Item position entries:

::::::

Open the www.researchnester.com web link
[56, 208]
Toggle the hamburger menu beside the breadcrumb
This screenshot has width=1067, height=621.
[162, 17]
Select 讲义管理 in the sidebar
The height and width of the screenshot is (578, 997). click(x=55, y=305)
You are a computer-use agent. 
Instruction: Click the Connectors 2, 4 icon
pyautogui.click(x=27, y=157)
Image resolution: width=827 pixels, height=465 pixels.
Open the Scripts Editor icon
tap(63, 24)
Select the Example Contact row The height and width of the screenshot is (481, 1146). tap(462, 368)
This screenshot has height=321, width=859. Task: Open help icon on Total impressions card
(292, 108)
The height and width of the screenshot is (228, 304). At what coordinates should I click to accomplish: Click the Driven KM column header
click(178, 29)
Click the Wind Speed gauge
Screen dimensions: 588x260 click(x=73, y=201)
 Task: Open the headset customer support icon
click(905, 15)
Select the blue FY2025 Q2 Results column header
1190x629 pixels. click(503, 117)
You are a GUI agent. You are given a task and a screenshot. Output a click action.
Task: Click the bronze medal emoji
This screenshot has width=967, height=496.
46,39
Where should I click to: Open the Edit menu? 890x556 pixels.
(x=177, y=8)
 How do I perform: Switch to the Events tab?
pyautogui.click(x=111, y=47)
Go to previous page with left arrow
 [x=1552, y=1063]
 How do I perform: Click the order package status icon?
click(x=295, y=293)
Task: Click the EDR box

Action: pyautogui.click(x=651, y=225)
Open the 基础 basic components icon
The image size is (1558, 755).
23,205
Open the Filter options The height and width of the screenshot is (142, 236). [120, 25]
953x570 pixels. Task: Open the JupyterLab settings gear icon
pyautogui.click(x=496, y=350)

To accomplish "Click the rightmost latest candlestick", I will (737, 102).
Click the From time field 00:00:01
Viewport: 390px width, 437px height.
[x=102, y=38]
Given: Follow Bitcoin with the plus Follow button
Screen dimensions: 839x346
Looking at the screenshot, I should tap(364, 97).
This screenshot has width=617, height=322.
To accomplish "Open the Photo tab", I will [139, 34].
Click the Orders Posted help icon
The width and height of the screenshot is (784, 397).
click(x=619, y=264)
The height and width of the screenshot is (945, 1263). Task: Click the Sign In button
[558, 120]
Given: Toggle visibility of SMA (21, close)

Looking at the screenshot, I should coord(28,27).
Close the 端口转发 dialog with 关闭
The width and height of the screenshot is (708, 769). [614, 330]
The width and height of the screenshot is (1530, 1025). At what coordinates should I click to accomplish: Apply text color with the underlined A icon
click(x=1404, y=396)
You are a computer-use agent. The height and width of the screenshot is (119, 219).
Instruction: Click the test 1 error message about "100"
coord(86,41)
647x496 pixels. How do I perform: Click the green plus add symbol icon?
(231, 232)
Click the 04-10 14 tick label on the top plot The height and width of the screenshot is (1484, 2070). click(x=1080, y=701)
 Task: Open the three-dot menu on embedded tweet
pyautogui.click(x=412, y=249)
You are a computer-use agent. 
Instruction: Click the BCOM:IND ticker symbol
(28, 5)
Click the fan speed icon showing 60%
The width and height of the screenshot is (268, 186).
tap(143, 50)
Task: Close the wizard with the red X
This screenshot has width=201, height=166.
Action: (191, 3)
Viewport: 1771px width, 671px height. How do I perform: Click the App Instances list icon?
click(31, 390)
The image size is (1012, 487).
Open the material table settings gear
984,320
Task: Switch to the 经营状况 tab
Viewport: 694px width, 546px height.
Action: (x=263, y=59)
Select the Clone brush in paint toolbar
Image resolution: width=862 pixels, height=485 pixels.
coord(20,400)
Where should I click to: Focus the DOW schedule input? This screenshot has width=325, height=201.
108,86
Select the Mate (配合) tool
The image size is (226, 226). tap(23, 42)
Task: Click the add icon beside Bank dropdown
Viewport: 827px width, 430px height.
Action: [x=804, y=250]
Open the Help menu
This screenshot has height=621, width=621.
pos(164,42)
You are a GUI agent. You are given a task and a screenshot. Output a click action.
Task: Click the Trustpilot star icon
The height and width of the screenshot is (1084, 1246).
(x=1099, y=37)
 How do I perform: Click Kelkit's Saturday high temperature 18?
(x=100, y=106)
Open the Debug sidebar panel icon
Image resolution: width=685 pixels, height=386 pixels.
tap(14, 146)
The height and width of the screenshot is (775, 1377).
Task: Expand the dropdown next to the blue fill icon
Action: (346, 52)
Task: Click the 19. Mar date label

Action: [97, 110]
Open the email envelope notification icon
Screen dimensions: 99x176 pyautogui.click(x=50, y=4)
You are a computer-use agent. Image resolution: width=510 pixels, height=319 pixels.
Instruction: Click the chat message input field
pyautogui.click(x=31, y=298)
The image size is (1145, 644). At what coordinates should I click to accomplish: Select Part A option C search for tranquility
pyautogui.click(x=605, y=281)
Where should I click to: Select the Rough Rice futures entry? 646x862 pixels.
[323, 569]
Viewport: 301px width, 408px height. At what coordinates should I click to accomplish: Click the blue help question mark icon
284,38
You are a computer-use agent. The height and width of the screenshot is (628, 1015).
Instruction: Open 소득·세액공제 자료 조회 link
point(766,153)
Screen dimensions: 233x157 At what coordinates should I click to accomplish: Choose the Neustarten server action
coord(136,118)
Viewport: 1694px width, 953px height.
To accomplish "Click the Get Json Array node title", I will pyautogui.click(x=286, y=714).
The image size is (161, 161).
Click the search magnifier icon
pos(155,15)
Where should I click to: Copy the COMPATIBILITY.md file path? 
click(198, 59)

::::::

Can you repeat the part of the material above that opens with the line containing "Select the Clone brush in paint toolbar" and closes with the line containing "pos(164,42)", including both of those lines, with nothing changed?

Select the Clone brush in paint toolbar
Image resolution: width=862 pixels, height=485 pixels.
coord(20,400)
Where should I click to: Focus the DOW schedule input? This screenshot has width=325, height=201.
108,86
Select the Mate (配合) tool
The image size is (226, 226). tap(23, 42)
Task: Click the add icon beside Bank dropdown
Viewport: 827px width, 430px height.
Action: [x=804, y=250]
Open the Help menu
This screenshot has height=621, width=621.
pos(164,42)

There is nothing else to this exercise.